Infrastructure Development Bill to cut red tape

Land expropriation tool….

BS000318Armed with a new tool, the Infrastructure Development Bill, government is hoping to speed up infrastructure projects by cutting red tape; shorten approval times; hit the corruption chain; force quicker decision making; and change the system by which expropriation of land takes place observing correct ground rules.

The new Bill with all of these objectives in mind has been tabled by economic development minister, Ebrahim Patel, and will grant statutory powers to a special Presidential Infrastructure Co-ordination Commission to address project management and regulatory delays challenges; coordinate the issuing of permits and licences; deal with resolution of land servitudes; bring the three tiers of government into better working relationships; improving co-ordination between public entities and improving cooperative governance in an overall sense.
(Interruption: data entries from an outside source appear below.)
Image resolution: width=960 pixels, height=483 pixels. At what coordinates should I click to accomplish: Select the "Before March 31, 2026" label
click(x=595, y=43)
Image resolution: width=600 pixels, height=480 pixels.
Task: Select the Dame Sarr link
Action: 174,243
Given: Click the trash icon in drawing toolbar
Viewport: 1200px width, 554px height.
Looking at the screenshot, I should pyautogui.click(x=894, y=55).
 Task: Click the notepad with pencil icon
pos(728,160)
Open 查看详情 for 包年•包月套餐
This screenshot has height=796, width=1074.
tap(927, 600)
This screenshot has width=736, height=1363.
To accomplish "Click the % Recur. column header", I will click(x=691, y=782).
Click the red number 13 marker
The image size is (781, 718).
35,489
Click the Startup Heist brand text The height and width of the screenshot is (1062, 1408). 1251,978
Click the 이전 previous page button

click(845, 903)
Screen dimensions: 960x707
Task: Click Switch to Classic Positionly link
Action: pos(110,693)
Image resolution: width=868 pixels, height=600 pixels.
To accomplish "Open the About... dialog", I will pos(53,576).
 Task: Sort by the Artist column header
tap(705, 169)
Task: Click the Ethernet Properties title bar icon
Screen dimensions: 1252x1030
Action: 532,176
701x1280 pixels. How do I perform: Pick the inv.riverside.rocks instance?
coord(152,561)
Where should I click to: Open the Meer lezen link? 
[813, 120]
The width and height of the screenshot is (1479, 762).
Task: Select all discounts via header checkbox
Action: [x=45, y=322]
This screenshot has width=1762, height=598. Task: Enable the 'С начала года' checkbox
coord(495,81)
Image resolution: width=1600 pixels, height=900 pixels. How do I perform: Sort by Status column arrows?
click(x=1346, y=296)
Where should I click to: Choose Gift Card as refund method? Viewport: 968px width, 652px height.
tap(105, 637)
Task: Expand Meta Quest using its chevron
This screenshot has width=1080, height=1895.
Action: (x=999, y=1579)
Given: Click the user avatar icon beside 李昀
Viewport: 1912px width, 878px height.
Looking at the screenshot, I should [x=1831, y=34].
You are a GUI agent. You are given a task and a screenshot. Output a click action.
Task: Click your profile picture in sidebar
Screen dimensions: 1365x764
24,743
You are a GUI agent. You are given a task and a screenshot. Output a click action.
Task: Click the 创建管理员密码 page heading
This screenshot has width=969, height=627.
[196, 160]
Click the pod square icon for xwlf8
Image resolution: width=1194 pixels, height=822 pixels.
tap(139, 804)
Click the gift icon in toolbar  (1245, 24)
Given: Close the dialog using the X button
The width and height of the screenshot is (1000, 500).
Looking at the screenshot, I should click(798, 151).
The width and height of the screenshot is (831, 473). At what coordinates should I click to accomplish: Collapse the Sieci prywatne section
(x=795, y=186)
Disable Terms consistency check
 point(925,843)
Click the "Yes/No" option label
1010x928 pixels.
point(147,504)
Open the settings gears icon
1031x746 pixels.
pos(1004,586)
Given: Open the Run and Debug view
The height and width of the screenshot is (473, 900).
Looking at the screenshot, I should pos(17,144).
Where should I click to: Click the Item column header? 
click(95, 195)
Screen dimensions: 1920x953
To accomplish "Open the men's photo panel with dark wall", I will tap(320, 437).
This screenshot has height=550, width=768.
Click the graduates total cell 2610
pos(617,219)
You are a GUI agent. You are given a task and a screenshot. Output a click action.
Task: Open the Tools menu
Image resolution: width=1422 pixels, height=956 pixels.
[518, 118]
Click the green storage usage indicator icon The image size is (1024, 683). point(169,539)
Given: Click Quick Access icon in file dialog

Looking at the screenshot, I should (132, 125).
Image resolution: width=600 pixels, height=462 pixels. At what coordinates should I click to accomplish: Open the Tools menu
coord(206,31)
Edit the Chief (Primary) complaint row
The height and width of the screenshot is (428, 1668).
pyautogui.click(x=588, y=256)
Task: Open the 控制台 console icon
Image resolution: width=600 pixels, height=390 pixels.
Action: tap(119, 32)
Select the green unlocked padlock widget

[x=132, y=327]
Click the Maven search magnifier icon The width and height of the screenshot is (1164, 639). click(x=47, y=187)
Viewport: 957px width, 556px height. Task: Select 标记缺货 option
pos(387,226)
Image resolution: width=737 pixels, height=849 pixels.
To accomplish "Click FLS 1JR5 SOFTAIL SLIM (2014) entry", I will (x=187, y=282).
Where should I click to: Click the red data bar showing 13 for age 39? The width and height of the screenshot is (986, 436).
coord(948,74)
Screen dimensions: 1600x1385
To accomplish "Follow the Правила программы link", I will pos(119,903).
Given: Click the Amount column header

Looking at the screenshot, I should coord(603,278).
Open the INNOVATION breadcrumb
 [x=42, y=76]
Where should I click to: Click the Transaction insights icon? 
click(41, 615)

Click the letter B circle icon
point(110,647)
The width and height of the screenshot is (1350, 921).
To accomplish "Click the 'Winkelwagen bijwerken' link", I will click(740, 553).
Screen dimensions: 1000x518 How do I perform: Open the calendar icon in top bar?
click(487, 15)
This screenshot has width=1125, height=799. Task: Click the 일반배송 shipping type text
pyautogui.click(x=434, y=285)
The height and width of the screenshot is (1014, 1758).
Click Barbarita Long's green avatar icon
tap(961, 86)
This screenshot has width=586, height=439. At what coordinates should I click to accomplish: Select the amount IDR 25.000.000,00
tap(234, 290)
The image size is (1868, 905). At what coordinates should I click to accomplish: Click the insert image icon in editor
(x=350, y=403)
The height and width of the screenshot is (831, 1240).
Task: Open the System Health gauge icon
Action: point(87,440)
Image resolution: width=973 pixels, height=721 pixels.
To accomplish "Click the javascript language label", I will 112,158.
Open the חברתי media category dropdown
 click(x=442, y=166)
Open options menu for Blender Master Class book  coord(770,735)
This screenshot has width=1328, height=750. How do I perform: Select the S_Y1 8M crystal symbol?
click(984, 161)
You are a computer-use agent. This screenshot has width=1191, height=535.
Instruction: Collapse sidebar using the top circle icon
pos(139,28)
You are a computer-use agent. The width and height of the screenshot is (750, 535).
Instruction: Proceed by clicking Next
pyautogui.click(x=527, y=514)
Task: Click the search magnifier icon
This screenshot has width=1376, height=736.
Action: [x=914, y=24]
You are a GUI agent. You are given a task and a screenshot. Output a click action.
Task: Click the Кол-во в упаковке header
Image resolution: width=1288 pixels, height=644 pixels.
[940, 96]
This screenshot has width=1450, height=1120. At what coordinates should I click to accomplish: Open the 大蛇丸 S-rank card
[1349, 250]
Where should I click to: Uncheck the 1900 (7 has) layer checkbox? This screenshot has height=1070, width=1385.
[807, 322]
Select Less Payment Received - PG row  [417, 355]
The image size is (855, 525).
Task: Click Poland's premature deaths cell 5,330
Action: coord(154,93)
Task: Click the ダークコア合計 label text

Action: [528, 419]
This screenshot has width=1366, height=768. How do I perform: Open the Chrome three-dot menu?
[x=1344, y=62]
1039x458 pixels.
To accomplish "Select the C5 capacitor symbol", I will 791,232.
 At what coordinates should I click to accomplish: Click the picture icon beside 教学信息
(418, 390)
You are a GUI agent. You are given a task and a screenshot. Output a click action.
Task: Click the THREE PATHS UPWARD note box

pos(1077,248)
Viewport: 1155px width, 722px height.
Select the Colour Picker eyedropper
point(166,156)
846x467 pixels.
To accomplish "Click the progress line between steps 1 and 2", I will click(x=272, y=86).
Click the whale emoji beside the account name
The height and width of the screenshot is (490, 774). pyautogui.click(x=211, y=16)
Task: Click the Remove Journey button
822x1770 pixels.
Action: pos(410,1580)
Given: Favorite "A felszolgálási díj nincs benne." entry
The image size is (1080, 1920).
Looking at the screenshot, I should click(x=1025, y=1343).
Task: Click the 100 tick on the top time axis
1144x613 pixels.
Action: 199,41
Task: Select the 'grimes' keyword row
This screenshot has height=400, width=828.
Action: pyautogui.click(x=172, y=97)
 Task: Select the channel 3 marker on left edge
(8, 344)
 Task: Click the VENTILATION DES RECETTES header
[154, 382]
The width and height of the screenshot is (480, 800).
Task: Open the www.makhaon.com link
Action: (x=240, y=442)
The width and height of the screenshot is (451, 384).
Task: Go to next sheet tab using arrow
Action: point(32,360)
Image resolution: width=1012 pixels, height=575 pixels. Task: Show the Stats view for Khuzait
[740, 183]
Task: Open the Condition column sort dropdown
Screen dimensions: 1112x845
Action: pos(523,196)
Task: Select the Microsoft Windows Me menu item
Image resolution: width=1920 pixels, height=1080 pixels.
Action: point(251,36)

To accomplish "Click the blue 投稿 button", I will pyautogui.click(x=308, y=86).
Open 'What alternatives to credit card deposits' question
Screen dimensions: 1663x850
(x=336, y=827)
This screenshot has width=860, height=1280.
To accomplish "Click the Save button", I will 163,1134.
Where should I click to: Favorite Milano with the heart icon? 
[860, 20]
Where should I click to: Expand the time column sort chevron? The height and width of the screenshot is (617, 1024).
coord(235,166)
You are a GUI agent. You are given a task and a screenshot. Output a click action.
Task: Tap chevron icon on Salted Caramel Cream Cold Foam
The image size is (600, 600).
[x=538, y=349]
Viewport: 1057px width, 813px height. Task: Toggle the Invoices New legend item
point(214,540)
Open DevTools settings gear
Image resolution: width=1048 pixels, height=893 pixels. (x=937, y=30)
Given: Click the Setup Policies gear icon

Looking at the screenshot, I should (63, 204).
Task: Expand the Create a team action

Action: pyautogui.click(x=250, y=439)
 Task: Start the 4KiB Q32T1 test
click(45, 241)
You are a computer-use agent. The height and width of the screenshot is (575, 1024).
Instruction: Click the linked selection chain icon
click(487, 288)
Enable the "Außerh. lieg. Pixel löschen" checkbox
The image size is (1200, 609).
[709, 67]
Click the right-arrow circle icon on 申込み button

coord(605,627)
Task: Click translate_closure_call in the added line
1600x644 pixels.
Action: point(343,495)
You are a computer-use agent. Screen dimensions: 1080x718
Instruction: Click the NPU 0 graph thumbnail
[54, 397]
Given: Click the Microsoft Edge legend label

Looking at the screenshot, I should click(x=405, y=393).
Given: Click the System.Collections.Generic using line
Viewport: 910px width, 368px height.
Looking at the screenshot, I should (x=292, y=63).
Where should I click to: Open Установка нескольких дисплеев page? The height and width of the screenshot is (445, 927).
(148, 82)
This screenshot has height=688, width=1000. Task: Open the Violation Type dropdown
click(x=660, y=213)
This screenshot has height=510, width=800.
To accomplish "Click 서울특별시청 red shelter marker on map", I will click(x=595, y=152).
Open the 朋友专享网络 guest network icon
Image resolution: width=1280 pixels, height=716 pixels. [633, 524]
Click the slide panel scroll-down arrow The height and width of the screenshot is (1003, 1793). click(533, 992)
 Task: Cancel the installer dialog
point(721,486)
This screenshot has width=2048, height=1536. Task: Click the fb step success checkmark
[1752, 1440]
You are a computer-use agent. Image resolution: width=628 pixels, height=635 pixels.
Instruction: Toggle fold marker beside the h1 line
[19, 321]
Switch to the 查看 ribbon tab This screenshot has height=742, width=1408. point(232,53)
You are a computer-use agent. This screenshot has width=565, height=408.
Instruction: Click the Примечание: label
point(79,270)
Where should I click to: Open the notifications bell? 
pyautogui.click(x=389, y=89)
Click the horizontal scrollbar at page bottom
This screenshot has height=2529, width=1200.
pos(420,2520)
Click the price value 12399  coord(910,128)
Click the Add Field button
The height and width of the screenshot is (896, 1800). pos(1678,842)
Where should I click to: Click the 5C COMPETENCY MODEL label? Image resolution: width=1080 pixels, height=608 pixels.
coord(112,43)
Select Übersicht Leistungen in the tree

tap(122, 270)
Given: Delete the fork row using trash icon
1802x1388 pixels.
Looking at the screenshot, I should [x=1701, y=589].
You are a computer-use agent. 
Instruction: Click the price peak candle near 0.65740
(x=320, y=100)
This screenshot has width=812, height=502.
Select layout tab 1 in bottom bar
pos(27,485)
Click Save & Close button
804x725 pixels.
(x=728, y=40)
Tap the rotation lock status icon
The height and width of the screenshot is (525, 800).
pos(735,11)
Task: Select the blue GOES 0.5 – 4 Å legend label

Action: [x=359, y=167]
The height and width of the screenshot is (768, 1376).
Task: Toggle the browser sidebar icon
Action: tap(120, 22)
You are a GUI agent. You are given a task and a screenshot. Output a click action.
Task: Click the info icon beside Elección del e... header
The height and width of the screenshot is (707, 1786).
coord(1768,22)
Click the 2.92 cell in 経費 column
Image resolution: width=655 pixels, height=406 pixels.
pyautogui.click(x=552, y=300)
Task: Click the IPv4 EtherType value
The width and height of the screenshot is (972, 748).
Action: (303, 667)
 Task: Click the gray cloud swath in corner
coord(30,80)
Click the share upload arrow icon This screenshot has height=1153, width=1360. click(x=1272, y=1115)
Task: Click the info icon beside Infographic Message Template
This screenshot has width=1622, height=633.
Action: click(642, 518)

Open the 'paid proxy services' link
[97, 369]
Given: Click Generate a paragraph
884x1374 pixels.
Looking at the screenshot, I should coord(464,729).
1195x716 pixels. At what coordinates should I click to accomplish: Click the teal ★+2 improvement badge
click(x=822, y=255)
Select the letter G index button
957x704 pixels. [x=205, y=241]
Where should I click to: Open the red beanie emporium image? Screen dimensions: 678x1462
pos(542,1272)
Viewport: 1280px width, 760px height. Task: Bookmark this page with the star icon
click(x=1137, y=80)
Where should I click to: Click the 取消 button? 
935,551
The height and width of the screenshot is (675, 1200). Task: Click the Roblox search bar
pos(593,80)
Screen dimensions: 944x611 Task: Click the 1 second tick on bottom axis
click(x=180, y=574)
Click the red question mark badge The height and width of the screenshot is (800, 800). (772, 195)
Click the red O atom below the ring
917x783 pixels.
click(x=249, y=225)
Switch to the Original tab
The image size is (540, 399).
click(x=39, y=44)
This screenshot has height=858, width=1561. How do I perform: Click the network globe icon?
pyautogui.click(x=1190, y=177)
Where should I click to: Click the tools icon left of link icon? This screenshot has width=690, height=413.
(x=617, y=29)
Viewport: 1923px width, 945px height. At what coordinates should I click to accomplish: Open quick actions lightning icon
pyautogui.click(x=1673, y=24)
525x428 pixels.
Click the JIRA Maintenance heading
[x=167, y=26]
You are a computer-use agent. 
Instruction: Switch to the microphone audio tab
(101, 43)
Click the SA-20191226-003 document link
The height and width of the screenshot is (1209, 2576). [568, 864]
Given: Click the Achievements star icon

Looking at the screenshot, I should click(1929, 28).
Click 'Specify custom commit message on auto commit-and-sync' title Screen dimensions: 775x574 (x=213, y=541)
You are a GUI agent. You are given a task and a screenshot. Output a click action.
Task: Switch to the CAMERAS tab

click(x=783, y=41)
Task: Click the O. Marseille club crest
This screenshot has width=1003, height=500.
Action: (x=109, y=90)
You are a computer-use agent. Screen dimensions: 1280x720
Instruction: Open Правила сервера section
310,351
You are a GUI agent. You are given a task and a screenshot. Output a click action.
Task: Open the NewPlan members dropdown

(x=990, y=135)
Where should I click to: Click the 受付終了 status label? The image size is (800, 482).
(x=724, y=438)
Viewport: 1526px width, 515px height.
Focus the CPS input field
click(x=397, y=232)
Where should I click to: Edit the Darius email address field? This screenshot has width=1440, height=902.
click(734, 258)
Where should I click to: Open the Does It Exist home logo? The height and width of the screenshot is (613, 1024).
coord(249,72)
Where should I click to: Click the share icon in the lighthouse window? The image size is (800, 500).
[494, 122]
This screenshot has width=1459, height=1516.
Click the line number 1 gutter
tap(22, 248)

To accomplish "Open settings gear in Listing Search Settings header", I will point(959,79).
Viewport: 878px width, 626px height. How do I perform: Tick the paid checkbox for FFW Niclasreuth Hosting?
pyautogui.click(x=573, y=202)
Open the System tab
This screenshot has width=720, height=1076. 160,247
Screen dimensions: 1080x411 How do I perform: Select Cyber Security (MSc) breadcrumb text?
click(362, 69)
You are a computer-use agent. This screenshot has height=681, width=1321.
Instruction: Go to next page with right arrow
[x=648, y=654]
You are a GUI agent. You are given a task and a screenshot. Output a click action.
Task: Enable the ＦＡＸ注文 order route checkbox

Cracking down on corruption

The Bill was described by President Zuma in his state of the nation address.   He said, “We are cracking down on corruption, tender fraud and price fixing in the infrastructure programme. The state has collected a substantial dossier of information on improper conduct by large construction companies. This is now the subject of formal processes of the competition commission and other law enforcement authorities.”

Minister Patel’s statement, when tabling the Bill, said that “focused project management systems and clear performance dashboards” were being built up so that projects in hand could be monitored. Opportunities for the private sector were now being investigated and a conference would be held by government to bring about such a processes with business and industry.

Constitutional process

On the issue of expropriation of land, the Bill states it is being careful to follow constitutionally accepted procedures but Minister Patel said that bearing in mind expropriation can only occur for a public process, in order to speed matters up the process will be taken as a “given” and where such an action is involved, this will be handled on a “post development basis”, the state taking the risk of losses or losing cases.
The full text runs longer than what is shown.